*TASK STATEMENT*: Work out the count of lines in the entries below that include "arrow", and write only that count.

*Stored data entries*:
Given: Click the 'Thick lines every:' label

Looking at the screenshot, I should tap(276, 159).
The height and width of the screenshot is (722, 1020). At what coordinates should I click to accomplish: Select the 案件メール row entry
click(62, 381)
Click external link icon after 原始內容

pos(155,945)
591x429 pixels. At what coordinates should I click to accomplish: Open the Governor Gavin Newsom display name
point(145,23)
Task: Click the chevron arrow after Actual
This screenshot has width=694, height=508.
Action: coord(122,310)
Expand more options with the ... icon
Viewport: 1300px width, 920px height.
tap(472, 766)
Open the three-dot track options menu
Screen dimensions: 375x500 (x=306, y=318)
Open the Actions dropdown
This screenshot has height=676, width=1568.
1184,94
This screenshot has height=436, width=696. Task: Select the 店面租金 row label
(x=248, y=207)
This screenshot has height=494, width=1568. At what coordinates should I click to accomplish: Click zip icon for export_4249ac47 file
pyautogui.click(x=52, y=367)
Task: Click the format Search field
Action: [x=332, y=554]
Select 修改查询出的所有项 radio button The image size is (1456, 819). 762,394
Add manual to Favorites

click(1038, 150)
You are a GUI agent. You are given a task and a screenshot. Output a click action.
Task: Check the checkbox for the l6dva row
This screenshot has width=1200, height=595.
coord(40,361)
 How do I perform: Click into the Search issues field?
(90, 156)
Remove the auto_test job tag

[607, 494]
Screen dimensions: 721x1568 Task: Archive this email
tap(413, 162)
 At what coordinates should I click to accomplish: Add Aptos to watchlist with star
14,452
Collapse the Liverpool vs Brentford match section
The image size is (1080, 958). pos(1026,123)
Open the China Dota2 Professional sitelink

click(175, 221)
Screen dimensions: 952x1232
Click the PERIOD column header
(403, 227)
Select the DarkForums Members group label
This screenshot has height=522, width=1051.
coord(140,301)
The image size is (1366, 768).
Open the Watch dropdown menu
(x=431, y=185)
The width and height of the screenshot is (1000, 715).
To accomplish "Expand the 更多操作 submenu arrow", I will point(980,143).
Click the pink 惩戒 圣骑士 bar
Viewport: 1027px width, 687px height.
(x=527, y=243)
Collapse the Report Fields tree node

*YOUR SOLUTION*: 2